Mon propos n’est pas de dire qu’il faut moins rechercher, mais mieux rechercher : remettre plus de sérieux là où c’est important et plus de légèreté là où ça fait une différence. C’est remettre plus de substance pour nourrir la stratégie de marque à travers des recherches ethnographiques, qualitatives, ou du social listening pour mieux comprendre les barrières et aspirations profondes des gens. Et remettre plus de créativité pour lever ces barrières et nourrir ces aspirations d’une manière surprenante, intéressante et différenciante, afin de toucher les gens et que votre marque ou produit vienne plus facilement à l’esprit au moment d’achat.
L'exemple de la pub «1984» d’Apple
C’est mettre plus rigueur et de data en amont pour permettre plus de liberté et de créativité en aval. Car si la stratégie créative est basée sur des recherches solides, alignée avec les objectifs business et fondée sur un territoire de marque pertinent, on devrait faire davantage confiance à l’expérience et à l’intuition d’une équipe créative de talent qu’à l’opinion de 1 000 personnes remplissant des cases derrière un écran.
Un exemple célèbre est la pub «1984» d’Apple pour le lancement du Macintosh, qui a reçu un des pires scores jamais pré-testés à l’époque. Ceci ne l’a pas empêché de devenir une des publicités les plus iconiques de tous les temps et d’aider à vendre des millions de Mac.

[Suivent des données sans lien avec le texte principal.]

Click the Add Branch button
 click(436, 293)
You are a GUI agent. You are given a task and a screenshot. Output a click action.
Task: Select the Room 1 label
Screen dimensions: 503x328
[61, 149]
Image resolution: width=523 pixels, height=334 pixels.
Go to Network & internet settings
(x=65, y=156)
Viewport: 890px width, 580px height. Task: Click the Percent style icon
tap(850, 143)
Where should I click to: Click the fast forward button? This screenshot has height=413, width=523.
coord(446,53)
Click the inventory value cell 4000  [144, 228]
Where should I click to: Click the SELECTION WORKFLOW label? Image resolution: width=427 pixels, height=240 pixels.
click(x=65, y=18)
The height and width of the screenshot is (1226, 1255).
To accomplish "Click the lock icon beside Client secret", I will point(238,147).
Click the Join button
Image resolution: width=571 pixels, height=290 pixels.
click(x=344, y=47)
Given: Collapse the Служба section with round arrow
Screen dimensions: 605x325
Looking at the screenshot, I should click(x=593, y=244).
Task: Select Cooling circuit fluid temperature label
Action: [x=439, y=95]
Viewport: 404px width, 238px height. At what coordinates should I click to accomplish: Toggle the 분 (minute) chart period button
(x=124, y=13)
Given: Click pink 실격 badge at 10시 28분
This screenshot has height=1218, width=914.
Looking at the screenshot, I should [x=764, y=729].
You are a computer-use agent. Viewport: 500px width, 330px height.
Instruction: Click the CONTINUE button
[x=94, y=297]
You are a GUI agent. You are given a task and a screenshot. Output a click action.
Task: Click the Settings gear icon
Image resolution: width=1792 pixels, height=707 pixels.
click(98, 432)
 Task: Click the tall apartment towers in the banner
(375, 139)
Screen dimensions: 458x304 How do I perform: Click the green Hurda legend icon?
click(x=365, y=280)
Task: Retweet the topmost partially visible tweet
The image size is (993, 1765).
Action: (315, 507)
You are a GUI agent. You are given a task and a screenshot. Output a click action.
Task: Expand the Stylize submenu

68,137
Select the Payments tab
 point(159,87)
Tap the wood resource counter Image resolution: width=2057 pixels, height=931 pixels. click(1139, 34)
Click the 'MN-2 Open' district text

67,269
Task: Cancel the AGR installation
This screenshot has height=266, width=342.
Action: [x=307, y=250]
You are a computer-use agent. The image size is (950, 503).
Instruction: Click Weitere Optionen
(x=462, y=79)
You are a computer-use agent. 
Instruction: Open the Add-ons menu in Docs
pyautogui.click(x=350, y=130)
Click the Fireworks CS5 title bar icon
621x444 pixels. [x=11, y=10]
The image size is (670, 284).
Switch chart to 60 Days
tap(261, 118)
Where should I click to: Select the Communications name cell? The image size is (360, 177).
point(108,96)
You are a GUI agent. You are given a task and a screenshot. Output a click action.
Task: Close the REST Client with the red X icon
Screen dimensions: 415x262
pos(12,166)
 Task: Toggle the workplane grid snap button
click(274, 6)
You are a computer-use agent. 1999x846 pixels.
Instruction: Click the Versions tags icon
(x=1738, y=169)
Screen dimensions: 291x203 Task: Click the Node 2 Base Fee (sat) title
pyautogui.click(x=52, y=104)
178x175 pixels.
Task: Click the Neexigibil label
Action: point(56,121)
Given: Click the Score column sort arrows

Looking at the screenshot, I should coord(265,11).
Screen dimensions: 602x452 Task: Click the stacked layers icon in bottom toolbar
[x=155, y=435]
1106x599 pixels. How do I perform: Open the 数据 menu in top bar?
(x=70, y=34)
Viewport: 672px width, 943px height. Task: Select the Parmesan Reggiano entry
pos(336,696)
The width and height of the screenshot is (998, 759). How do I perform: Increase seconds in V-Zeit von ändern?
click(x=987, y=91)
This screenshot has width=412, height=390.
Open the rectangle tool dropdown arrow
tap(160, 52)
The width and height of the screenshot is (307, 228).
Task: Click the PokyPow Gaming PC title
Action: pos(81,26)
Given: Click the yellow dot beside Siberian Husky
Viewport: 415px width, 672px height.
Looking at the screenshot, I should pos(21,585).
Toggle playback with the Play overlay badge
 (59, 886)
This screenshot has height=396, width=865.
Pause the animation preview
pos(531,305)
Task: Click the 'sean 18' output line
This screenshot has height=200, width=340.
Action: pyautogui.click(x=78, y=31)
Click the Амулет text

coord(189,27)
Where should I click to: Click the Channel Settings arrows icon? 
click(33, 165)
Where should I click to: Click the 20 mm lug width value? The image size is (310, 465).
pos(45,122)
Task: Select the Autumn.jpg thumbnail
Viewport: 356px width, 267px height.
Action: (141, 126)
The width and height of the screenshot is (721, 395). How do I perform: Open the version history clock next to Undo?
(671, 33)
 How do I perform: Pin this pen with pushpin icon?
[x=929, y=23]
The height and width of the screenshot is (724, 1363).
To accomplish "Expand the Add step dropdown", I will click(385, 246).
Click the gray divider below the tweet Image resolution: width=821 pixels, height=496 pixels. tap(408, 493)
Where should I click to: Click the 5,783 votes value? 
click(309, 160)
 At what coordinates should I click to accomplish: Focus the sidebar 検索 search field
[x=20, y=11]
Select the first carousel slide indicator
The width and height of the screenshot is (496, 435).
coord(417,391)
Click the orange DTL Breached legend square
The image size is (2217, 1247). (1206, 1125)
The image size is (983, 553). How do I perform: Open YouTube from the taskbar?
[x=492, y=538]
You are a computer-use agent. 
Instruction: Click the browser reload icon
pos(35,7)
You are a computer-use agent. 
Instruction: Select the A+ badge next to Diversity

La raison pour laquelle cette publicité avait mal testé est probablement la même que celle qui fit son succès : le fait d’être très créative, donc originale et en dehors des normes sur lesquelles les pré-tests s’appuient. Cela souligne d’ailleurs, si on y réfléchit un peu, l’aspect assez contre intuitif des pré-tests créatifs, qui jugent la créativité par rapport à des normes, alors que, par essence, elle est censée s’en affranchir.
Cela ne veut pas dire que les pré-tests n’ont jamais d’utilité mais, si on les utilise, il faut garder en tête les biais et limites de cet outil, pour que, justement, il reste un outil d’aide à la décision parmi d’autres, et non l’unique boussole dont il faudrait suivre les directions à la lettre, et bien trop souvent, à l’image près. La publicité est un sujet trop sensible pour être laissée entre les seules mains des tests.